Let Ω be the level set with
$$ \Omega= \bigl\{ x| \bigl\Vert e(x) \bigr\Vert \le \bigl\Vert e(x_{0}) \bigr\Vert \bigr\} . $$
(3.1)
Similar to [31, 32, 50], the following assumptions are needed to prove the global convergence of Algorithm 1.
Assumption A
(i) e is continuously differentiable on an open convex set \(\Omega_{1}\) containing Ω.
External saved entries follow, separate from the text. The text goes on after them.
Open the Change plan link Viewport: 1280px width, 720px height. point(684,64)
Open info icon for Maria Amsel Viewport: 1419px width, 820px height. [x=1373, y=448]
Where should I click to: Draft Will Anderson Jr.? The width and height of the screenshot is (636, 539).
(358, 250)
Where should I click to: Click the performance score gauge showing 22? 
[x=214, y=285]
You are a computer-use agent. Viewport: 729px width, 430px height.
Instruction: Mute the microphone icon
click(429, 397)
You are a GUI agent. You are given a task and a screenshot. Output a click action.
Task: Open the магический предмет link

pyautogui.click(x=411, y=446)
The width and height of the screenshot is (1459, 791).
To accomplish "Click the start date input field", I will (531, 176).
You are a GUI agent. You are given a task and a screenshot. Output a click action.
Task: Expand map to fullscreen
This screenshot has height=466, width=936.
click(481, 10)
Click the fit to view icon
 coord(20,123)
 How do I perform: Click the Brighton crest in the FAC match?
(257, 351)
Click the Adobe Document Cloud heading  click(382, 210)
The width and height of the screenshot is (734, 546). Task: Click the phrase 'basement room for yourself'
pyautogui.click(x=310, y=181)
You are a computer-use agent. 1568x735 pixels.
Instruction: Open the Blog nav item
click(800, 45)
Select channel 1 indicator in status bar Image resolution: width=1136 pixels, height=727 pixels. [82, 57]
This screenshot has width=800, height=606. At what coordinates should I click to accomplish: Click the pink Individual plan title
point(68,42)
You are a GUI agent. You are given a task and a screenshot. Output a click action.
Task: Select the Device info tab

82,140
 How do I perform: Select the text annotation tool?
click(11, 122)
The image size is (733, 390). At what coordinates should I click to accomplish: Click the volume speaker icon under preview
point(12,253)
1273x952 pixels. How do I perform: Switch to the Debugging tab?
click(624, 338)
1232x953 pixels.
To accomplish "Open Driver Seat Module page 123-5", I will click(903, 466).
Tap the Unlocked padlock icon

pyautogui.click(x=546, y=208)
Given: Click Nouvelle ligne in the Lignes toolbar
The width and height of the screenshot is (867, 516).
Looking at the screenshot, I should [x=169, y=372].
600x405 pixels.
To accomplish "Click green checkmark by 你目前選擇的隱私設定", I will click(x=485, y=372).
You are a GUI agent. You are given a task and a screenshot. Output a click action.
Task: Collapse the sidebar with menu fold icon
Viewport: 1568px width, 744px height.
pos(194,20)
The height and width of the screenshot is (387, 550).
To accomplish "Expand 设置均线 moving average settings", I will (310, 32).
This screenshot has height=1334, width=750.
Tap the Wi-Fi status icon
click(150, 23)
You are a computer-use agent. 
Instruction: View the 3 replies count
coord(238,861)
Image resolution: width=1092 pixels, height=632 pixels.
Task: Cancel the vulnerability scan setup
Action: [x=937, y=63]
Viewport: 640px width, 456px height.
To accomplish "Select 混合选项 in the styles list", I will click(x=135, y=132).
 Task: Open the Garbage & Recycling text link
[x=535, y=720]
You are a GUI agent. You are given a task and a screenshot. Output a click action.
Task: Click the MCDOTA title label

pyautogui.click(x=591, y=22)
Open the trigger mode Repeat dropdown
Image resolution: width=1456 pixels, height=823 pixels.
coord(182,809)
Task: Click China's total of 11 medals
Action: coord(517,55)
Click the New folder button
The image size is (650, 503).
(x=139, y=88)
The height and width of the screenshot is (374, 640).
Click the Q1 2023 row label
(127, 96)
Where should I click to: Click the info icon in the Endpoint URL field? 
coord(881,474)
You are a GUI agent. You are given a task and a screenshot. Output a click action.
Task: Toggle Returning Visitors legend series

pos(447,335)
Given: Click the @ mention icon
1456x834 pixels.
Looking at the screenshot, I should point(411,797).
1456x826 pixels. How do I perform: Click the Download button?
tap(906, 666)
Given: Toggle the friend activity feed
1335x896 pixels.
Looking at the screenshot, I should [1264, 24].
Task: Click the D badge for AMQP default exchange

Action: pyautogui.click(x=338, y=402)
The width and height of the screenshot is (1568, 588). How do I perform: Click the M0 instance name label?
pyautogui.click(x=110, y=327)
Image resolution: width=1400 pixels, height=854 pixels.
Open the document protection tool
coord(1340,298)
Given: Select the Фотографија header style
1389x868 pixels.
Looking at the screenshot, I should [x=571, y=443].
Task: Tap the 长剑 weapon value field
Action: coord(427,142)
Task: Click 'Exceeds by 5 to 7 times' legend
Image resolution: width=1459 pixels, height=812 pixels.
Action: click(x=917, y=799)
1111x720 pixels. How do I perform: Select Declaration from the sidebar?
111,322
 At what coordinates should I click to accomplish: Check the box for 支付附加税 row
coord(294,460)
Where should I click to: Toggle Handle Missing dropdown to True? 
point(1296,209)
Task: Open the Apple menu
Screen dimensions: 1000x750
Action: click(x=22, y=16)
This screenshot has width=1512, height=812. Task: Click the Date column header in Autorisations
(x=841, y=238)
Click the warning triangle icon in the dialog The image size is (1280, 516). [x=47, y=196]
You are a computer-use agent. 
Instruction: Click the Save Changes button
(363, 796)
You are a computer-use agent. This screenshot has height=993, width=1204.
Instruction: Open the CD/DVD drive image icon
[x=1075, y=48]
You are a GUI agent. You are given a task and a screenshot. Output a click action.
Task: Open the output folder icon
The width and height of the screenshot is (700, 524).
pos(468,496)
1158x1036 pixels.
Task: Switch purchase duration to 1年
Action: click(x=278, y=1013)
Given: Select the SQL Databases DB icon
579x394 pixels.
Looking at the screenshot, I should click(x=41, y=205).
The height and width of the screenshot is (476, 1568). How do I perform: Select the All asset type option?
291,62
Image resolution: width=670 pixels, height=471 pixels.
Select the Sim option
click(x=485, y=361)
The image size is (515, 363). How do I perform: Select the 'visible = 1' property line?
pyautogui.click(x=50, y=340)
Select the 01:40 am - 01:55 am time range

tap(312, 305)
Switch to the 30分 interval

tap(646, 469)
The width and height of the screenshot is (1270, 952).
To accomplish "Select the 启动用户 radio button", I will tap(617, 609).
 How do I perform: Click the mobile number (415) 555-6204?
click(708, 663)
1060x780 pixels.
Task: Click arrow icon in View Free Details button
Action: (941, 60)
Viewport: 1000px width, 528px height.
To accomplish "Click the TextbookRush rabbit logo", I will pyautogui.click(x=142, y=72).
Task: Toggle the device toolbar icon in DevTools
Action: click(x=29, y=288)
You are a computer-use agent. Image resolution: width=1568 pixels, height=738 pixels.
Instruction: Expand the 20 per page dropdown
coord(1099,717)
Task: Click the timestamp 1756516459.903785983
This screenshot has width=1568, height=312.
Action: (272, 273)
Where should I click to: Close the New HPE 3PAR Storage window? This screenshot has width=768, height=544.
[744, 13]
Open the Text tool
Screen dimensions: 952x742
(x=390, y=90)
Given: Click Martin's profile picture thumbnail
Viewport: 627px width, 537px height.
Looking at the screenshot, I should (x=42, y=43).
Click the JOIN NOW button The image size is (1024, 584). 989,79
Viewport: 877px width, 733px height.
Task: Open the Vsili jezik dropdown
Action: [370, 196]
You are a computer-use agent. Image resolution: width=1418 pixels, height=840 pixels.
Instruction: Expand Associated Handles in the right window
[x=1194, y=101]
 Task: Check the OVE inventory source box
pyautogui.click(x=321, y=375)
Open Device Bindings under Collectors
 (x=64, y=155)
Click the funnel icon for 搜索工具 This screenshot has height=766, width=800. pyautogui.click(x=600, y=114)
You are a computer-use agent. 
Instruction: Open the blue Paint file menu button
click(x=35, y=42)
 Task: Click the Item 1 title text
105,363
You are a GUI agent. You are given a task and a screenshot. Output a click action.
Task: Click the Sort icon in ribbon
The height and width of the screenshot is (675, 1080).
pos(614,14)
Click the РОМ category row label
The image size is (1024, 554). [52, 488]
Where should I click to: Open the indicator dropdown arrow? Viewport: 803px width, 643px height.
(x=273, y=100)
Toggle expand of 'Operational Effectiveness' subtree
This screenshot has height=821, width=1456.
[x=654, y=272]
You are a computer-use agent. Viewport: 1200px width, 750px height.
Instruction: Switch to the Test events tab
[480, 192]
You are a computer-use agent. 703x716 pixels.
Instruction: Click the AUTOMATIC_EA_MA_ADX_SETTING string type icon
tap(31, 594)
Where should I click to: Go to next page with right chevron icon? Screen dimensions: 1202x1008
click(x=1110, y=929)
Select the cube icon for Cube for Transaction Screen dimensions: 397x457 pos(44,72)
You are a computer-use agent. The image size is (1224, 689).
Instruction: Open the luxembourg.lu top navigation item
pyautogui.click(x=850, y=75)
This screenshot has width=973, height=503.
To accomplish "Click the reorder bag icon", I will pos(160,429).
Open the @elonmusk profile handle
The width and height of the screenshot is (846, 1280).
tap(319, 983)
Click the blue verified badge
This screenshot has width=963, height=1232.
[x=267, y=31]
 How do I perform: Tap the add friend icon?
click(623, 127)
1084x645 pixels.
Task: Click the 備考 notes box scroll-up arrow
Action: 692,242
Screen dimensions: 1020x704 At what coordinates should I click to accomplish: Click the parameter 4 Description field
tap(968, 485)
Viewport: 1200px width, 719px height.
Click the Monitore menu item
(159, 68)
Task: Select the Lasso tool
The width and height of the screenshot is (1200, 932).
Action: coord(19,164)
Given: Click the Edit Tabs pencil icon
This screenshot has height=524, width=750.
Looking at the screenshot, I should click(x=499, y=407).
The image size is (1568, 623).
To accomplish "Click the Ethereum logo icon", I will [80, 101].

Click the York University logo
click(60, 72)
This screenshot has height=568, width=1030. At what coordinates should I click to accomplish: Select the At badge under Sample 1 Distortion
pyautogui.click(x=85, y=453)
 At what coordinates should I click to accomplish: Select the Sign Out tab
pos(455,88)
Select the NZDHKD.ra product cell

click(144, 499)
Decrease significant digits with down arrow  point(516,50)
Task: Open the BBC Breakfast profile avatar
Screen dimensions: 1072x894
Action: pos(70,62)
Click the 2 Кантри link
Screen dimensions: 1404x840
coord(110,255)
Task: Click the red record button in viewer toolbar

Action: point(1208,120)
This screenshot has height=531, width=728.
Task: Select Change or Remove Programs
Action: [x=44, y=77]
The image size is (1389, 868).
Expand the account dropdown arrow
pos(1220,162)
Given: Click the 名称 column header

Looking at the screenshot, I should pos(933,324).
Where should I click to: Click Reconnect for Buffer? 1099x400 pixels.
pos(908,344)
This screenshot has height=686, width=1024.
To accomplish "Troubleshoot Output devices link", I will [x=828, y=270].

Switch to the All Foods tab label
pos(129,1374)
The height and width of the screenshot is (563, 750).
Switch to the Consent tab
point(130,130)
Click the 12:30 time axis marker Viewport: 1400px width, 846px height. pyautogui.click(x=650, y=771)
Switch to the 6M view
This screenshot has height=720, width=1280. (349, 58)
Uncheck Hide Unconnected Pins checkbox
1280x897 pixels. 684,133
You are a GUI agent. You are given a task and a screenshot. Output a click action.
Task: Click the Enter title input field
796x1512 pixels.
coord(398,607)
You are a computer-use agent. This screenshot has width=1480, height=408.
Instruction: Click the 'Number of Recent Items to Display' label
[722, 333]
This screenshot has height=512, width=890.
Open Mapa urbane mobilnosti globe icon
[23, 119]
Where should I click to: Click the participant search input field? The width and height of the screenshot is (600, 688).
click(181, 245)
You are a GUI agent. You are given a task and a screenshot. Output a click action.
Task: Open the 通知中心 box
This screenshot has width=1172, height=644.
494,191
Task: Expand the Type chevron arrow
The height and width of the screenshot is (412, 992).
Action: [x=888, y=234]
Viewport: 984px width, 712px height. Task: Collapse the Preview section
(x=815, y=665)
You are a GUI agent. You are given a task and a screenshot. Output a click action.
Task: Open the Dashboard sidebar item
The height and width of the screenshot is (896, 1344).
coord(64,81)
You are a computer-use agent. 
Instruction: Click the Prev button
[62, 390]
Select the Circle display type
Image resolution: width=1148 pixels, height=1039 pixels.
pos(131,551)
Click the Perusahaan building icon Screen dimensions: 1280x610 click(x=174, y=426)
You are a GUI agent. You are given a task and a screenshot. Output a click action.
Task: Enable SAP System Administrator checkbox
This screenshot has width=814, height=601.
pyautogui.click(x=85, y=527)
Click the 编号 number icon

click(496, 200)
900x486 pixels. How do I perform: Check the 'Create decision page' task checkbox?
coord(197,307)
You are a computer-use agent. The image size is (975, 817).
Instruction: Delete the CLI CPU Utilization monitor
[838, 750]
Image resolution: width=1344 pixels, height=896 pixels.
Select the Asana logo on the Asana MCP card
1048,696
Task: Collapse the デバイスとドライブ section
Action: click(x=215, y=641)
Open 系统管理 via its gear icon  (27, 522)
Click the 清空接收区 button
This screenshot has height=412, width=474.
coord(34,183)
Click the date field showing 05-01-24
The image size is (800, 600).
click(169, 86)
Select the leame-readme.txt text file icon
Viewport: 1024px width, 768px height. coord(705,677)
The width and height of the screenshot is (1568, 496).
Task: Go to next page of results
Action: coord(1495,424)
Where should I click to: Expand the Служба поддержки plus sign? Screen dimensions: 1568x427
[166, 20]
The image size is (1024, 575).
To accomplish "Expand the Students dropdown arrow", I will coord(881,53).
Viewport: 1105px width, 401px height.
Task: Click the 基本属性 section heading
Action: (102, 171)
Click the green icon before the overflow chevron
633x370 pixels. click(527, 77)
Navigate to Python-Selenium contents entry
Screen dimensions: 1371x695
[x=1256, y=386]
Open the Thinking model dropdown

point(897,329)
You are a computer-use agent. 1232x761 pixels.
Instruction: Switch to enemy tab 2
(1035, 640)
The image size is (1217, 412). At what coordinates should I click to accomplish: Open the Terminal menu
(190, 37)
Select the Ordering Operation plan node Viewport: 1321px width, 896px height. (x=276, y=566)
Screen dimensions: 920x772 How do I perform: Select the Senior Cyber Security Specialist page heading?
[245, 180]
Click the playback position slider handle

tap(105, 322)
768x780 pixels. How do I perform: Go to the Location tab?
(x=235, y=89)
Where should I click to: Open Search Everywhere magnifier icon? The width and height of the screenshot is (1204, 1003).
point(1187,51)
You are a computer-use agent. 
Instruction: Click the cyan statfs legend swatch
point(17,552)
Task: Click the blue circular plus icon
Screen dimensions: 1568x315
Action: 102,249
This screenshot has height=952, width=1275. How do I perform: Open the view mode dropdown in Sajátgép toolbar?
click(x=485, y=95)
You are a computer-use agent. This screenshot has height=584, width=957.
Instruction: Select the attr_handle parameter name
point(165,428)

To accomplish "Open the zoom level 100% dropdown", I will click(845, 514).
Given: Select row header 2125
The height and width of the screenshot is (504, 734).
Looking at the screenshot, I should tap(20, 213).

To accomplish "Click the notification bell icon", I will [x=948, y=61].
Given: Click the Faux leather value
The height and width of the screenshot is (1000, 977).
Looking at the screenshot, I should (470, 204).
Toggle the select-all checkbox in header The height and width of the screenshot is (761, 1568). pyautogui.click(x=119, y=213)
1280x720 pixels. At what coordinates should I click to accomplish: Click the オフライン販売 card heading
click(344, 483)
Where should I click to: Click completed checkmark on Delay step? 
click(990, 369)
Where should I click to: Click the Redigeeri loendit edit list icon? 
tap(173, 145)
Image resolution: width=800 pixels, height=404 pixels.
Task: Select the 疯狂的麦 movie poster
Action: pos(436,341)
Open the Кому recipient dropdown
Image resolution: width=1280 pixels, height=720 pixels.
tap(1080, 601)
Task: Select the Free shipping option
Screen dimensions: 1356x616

(ii) The Jacobian of e is symmetric, bounded, and positive definite on \(\Omega_{1}\), i.e., there exist positive constants \(M^{*}\geq m_{*}>0\) such that
$$ \bigl\Vert \nabla e(x) \bigr\Vert \le M^{*} \quad \forall x \in \Omega_{1} $$
(3.2)
and
$$ m_{*}\Vert d\Vert ^{2}\le d^{T}\nabla e(x)d\quad \forall x \in\Omega_{1},d\in \Re^{n}. $$
(3.3)
Assumption B
\(B_{k}\) is a good approximation to \(\nabla e_{k}\), i.e.,
$$ \bigl\Vert (\nabla e_{k}-B_{k})d_{k} \bigr\Vert \leq\epsilon_{*}\Vert e_{k}\Vert , $$
(3.4)
where \(\epsilon_{*}\in(0,1)\) is a small quantity.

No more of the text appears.